研究課題
基盤研究(B)
大腸菌の複製開始複合体は、複製起点DNA、開始因子DnaA蛋白質、IHF蛋白質等から成り、DNAの1本鎖化と複製へリカーゼDnaBの1本鎖DNAへの導入を進める。研究[1] 「複製起点へのDnaBヘリカーゼの導入の分子機構の解明」では、主に、DnaA蛋白質による複製起点DNAの1本鎖化の分子機構、および、DnaA蛋白質と複製へリカーゼDnaBの相互作用機構を明らかにした。また、研究 [2] 「DnaA制御システムにおける適時的な機能制御の分子機構の解明」では、主に、DnaAを適時的に活性化するDARSシステムにおけるDnaA複合体動態を明らかにした。

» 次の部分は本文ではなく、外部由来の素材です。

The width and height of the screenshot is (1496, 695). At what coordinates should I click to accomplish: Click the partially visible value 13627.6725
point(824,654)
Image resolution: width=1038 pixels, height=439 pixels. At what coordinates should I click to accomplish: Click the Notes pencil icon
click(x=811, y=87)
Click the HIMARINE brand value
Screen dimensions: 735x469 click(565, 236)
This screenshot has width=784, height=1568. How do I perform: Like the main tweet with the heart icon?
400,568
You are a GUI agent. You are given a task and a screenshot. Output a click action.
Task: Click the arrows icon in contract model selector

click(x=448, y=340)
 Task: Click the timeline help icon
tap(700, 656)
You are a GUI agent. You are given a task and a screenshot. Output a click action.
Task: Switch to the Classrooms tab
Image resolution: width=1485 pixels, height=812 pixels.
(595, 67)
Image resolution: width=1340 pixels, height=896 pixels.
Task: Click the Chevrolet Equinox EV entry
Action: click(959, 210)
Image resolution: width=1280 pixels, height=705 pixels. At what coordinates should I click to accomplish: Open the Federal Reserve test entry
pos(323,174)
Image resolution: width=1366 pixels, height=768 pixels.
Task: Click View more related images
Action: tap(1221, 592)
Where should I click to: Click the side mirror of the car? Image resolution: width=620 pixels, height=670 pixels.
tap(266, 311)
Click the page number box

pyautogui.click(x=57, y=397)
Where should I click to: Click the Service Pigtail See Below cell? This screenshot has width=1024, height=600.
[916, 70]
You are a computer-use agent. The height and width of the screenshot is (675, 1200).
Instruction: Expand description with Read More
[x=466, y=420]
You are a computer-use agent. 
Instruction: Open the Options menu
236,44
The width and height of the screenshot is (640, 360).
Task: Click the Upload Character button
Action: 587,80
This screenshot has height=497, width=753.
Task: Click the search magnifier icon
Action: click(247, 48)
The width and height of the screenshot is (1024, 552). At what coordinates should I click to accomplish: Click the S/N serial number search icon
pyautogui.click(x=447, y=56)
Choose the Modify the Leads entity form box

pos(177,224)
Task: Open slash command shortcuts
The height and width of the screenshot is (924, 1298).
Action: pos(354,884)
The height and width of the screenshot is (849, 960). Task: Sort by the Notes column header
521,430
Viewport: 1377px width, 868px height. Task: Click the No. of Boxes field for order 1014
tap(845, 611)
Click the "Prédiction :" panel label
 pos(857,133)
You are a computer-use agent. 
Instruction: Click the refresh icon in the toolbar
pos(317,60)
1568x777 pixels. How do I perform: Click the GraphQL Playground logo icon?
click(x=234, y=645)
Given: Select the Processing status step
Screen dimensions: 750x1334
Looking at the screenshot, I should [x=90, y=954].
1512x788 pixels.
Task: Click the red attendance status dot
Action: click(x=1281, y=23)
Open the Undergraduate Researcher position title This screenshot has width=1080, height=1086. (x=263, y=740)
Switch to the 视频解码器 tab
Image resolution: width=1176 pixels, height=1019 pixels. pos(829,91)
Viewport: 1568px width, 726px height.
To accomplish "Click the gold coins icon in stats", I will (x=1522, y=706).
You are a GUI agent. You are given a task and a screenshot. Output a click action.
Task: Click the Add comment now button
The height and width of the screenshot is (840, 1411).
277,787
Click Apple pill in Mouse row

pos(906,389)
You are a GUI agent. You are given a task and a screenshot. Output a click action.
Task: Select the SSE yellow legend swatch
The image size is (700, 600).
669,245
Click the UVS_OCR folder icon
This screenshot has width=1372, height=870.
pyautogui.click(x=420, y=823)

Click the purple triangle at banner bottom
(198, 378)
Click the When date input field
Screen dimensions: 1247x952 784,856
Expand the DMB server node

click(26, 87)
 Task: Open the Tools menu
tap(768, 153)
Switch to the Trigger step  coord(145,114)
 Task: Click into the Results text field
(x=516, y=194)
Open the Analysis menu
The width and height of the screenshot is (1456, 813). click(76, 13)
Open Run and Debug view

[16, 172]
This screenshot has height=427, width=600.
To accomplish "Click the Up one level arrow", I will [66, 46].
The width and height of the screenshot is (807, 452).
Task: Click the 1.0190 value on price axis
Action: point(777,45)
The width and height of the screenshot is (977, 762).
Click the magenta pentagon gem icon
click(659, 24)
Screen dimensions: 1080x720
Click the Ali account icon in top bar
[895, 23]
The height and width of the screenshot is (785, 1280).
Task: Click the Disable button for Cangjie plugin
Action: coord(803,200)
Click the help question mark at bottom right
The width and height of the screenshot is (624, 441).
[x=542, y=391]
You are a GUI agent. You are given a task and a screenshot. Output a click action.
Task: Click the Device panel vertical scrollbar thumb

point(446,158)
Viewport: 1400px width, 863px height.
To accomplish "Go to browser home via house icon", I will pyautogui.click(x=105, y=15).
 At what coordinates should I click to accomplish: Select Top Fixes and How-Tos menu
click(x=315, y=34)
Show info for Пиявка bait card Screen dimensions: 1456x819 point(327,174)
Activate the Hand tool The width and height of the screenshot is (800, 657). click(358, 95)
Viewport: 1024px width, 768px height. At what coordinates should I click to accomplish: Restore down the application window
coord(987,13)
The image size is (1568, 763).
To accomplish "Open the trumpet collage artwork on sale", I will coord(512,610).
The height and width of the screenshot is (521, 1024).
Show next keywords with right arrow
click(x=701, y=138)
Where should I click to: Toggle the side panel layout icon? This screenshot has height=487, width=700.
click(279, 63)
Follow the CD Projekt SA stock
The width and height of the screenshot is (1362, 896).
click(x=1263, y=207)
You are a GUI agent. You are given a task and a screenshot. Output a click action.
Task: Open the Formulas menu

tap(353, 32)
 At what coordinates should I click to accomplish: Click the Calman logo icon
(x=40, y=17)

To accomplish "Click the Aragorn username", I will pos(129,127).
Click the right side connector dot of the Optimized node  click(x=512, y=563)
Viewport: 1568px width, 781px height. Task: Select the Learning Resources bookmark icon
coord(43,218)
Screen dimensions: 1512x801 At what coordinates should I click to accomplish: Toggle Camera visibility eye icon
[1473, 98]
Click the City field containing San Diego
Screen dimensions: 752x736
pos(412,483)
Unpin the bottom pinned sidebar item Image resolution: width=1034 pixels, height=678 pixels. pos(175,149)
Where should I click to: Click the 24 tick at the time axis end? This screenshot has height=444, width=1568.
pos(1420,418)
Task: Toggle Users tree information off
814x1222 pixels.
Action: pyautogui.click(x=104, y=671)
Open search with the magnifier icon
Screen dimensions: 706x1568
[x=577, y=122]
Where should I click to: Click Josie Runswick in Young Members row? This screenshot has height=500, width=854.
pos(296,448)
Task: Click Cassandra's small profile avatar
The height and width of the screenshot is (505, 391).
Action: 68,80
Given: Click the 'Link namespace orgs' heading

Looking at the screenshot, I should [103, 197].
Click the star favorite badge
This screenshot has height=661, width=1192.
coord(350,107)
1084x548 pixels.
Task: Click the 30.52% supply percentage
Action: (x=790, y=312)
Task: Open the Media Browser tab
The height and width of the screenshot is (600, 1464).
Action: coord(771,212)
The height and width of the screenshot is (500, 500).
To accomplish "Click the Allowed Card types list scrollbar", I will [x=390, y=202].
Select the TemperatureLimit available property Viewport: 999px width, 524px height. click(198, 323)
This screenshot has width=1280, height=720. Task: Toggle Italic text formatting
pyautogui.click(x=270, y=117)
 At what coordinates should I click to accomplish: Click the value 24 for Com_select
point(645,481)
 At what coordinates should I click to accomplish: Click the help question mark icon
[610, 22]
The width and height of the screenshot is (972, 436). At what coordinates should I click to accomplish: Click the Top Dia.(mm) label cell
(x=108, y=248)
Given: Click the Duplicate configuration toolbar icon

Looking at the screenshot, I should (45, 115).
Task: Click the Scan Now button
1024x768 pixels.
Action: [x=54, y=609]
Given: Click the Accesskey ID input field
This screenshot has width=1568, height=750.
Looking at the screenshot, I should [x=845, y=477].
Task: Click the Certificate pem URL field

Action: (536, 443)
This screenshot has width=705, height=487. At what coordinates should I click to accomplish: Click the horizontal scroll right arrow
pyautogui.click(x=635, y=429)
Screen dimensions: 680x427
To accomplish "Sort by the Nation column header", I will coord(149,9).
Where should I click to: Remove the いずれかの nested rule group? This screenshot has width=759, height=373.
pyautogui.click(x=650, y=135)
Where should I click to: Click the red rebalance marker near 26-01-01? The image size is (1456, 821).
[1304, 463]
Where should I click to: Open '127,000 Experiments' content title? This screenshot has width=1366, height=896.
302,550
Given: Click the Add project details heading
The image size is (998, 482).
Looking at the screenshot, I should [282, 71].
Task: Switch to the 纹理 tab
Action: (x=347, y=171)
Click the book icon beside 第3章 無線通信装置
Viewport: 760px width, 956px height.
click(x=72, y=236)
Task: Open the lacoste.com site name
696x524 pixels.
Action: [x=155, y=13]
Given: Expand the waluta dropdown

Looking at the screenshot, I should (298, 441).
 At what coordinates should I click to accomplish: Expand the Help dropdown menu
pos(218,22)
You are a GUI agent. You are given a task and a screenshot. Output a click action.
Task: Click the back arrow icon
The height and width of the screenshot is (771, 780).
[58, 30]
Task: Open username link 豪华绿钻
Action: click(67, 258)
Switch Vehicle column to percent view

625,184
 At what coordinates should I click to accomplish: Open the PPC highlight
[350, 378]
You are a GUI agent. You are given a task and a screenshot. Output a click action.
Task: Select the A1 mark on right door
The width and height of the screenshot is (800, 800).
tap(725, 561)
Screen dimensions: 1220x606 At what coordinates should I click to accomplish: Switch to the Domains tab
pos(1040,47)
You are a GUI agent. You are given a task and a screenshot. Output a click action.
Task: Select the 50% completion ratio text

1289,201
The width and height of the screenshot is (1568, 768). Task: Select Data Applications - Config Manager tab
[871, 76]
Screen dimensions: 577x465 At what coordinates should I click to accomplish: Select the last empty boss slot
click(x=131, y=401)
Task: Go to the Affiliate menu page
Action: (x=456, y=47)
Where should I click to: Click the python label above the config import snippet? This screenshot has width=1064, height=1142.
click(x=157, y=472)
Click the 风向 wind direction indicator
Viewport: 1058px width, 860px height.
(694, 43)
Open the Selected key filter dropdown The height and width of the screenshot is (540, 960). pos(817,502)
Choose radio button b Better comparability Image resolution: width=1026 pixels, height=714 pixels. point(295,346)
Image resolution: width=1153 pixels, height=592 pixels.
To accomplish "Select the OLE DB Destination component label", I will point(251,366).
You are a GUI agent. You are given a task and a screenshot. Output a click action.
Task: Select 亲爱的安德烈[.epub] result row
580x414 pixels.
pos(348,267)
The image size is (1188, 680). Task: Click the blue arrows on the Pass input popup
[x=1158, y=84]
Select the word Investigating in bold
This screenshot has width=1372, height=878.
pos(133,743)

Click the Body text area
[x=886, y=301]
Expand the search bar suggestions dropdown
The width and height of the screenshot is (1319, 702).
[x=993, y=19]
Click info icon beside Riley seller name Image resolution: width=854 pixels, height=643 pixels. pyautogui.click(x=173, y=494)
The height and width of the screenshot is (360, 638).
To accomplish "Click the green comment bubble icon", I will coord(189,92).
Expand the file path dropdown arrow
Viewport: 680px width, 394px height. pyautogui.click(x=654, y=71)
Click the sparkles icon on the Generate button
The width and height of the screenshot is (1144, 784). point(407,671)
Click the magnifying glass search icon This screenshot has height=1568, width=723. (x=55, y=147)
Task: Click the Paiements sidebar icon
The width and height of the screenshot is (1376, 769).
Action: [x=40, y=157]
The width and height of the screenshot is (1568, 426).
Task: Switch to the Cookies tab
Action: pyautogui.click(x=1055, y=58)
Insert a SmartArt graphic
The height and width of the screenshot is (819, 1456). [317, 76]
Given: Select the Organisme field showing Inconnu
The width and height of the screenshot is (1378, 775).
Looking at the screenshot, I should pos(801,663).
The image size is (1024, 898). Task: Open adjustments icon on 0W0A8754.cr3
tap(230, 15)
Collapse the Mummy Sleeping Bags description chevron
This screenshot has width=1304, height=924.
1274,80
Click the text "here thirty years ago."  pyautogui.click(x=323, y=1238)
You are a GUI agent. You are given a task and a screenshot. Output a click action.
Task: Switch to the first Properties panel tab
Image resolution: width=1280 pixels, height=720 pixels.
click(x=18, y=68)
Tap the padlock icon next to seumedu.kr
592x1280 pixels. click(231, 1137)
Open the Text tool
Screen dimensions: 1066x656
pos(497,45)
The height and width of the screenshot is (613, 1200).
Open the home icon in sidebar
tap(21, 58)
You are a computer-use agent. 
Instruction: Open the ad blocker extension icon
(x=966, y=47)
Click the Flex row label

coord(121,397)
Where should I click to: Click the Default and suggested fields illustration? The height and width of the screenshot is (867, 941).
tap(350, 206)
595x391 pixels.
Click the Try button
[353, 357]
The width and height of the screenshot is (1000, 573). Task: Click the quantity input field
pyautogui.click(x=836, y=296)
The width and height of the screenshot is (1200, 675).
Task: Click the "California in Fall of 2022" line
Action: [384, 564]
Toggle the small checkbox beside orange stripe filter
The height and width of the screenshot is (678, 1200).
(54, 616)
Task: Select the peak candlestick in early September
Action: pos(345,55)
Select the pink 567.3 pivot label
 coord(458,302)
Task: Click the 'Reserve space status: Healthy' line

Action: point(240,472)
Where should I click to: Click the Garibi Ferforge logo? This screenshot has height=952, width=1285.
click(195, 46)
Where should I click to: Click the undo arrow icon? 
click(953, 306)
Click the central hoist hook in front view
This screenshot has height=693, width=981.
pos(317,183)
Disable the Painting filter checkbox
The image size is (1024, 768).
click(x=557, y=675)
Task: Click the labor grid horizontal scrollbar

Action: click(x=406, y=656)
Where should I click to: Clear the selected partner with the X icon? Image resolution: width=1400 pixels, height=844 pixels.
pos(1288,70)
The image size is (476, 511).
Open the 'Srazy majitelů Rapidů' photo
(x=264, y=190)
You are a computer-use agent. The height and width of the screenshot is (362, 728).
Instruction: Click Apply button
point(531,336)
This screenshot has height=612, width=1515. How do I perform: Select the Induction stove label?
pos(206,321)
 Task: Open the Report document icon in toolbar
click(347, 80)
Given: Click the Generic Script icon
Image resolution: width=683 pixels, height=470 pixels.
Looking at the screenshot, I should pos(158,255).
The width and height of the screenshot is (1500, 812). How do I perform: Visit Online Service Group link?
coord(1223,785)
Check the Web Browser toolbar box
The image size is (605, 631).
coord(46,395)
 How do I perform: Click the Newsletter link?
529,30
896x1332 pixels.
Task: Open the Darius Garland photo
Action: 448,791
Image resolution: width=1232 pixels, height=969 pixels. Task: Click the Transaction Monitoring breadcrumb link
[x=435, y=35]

複製起点DNAの一本鎖化と複製へリカーゼの一本鎖DNAへの導入は、染色体DNAの複製開始における共通機構と言える。それらにおける主要機構を解明したことには、大腸菌のみならず、細胞増殖の原則的な分子動態を理解するために高い学術的意義がある。さらにDnaAを適時的に活性化する主要な分子機構を解明したことにも、細菌の増殖における原理的な分子機構を理解するために高い学術的意義がある。特にこの成果は独創性も高く、国際的な学術専門家団体(F1000Prime)からも高く評価された。さらに抗菌剤等の新たな医薬品開発の基盤としても発展性をもつものといえる。